| Task item |
Please pull out each line of the material below that contains the string "panel", copying every such line in full.

(Stored items)
..............................

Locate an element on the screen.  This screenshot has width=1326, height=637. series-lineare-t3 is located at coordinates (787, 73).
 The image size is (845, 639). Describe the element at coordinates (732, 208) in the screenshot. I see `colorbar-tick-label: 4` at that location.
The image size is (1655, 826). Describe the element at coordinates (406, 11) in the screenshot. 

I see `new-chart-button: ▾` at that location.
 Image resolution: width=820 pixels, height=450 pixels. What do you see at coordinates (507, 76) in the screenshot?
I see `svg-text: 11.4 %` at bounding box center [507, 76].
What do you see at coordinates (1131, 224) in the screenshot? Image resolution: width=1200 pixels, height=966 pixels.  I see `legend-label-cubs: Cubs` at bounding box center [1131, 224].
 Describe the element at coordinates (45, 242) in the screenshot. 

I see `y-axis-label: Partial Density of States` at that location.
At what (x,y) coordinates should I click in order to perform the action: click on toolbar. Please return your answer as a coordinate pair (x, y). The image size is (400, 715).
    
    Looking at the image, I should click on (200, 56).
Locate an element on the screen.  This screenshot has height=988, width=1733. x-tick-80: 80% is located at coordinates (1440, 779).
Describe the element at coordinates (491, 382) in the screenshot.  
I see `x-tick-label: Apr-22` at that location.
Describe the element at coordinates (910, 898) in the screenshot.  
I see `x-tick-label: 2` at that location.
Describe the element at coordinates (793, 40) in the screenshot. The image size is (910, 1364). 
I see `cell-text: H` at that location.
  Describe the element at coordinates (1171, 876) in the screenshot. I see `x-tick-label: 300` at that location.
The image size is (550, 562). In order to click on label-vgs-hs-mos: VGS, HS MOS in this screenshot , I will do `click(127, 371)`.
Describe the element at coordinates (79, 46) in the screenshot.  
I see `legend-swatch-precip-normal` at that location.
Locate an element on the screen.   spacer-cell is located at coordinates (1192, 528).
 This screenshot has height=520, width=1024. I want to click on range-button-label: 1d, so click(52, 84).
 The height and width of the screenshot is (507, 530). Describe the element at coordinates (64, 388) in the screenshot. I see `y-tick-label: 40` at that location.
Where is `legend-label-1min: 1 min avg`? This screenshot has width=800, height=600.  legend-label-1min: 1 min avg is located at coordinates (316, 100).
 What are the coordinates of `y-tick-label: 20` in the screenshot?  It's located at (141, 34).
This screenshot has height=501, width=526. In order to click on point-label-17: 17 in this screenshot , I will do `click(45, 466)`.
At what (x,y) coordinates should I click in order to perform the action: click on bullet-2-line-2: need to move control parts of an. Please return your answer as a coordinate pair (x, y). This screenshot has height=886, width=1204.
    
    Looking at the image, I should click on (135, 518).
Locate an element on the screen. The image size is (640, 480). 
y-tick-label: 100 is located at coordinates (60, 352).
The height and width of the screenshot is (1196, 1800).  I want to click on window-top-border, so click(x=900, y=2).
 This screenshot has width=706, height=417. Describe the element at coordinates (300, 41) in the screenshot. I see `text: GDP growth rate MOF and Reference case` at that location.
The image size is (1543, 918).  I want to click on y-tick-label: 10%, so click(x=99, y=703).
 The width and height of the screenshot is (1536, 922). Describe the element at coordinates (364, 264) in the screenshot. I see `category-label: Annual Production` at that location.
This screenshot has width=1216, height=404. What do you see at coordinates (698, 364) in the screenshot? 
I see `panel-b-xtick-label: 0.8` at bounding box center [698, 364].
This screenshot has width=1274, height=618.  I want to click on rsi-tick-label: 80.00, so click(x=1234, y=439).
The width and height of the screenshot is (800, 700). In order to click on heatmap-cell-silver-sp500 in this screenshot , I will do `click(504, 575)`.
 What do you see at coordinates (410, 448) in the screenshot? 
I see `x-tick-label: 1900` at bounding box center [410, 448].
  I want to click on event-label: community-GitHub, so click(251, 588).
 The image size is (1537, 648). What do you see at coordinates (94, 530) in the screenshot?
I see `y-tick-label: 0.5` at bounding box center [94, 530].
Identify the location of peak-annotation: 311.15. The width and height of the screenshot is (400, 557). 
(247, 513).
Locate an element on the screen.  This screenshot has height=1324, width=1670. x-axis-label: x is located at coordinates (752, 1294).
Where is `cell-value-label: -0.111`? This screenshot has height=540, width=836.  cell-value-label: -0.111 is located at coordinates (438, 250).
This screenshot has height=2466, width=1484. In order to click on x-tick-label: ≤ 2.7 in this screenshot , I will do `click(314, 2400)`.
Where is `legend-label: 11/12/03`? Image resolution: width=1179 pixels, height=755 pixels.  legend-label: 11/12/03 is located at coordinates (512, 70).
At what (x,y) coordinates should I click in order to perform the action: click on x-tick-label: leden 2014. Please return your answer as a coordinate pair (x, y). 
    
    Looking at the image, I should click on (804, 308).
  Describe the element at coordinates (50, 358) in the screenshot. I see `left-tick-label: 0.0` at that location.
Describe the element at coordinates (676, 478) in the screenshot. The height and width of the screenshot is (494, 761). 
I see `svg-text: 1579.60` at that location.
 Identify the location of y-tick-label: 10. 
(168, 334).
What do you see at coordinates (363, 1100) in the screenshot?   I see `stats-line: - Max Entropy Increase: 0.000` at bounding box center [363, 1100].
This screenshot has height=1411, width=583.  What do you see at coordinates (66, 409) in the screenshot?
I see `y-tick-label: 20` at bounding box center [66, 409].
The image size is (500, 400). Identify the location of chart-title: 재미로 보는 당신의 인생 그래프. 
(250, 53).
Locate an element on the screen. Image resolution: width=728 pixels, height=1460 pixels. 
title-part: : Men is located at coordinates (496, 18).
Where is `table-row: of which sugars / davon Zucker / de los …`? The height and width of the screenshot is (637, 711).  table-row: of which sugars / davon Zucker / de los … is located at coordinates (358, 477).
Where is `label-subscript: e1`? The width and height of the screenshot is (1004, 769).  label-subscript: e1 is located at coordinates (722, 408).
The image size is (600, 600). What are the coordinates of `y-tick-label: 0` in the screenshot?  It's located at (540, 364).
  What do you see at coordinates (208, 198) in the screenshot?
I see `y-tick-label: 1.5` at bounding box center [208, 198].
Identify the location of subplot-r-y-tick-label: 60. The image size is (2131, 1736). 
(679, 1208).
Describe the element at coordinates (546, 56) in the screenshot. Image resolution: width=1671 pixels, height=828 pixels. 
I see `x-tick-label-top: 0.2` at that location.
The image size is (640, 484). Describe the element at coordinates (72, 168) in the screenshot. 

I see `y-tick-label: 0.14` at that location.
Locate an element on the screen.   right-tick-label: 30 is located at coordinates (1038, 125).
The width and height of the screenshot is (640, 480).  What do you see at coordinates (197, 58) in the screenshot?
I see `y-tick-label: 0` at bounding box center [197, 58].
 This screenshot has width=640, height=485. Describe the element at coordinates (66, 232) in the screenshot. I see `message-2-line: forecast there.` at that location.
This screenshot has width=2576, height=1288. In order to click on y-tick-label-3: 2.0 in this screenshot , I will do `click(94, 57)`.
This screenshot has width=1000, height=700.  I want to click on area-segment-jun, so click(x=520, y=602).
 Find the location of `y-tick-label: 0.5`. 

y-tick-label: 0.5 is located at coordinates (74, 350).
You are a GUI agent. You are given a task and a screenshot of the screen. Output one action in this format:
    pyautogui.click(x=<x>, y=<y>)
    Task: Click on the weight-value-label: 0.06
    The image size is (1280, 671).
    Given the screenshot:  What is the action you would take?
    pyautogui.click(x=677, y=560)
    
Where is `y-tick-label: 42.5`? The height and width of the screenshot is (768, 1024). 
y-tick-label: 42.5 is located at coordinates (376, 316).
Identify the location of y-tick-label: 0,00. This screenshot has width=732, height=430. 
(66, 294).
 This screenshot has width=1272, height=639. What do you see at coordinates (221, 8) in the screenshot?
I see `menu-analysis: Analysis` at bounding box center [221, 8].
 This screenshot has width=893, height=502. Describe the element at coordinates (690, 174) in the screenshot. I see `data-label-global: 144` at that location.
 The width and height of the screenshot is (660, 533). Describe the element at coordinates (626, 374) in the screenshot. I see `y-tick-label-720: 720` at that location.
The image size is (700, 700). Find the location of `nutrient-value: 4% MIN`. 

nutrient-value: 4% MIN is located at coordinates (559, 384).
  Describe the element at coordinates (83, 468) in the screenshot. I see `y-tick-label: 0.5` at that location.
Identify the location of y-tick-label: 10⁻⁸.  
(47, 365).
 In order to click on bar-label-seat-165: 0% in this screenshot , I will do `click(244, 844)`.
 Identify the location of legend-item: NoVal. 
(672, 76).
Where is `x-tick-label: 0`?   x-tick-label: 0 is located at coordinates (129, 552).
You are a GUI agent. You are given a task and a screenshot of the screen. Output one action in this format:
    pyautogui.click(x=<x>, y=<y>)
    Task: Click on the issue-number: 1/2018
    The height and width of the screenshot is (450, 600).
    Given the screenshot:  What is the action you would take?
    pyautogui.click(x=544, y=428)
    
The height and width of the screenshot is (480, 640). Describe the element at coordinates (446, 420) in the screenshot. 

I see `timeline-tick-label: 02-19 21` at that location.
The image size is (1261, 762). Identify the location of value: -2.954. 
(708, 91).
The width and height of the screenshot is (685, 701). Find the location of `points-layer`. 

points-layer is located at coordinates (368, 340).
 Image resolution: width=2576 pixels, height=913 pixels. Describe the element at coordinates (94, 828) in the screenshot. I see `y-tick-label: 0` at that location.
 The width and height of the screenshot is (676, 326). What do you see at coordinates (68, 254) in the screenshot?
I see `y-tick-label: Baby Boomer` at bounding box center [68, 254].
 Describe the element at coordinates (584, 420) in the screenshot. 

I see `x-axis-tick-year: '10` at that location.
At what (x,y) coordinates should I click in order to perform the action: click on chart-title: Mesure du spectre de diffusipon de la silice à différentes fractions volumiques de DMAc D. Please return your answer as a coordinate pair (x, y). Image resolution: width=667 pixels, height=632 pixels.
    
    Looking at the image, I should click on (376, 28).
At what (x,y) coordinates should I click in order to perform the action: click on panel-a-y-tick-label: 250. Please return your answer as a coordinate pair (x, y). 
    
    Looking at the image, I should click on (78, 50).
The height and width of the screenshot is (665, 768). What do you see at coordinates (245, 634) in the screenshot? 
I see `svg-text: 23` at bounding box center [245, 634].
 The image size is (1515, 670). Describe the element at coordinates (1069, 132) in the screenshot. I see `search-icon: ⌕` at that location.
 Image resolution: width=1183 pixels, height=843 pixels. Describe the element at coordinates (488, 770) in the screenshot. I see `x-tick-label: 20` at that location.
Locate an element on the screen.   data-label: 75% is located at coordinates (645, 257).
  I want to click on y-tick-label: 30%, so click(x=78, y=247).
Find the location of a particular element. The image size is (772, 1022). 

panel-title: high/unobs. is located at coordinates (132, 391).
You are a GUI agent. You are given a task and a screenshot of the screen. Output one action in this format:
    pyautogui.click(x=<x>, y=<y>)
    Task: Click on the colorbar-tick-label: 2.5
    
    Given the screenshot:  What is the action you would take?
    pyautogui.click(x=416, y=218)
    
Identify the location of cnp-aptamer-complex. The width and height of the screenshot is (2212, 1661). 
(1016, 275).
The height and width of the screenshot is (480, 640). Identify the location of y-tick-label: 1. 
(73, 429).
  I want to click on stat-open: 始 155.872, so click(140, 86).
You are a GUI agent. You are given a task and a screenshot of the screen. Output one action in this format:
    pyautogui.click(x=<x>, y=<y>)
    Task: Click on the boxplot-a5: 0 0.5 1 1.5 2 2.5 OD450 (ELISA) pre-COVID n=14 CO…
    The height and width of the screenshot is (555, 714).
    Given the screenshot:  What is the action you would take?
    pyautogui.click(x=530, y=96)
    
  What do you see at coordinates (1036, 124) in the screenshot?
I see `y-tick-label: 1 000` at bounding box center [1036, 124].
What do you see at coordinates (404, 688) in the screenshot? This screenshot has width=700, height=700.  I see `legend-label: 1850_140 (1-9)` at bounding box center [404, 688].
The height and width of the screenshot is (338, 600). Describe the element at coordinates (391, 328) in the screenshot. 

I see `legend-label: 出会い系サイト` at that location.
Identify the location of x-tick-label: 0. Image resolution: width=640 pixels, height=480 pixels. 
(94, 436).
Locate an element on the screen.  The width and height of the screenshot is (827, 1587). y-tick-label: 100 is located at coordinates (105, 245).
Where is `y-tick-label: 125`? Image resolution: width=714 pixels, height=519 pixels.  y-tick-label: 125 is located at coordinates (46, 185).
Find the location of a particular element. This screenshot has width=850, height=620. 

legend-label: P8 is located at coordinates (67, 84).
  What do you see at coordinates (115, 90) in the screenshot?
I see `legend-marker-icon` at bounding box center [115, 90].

..............................

| Response to the exercise |
I see `panel-b-xtick-label: 0.8` at bounding box center [698, 364].
At what (x,y) coordinates should I click in order to perform the action: click on panel-a-y-tick-label: 250. Please return your answer as a coordinate pair (x, y). 
panel-title: high/unobs. is located at coordinates (132, 391).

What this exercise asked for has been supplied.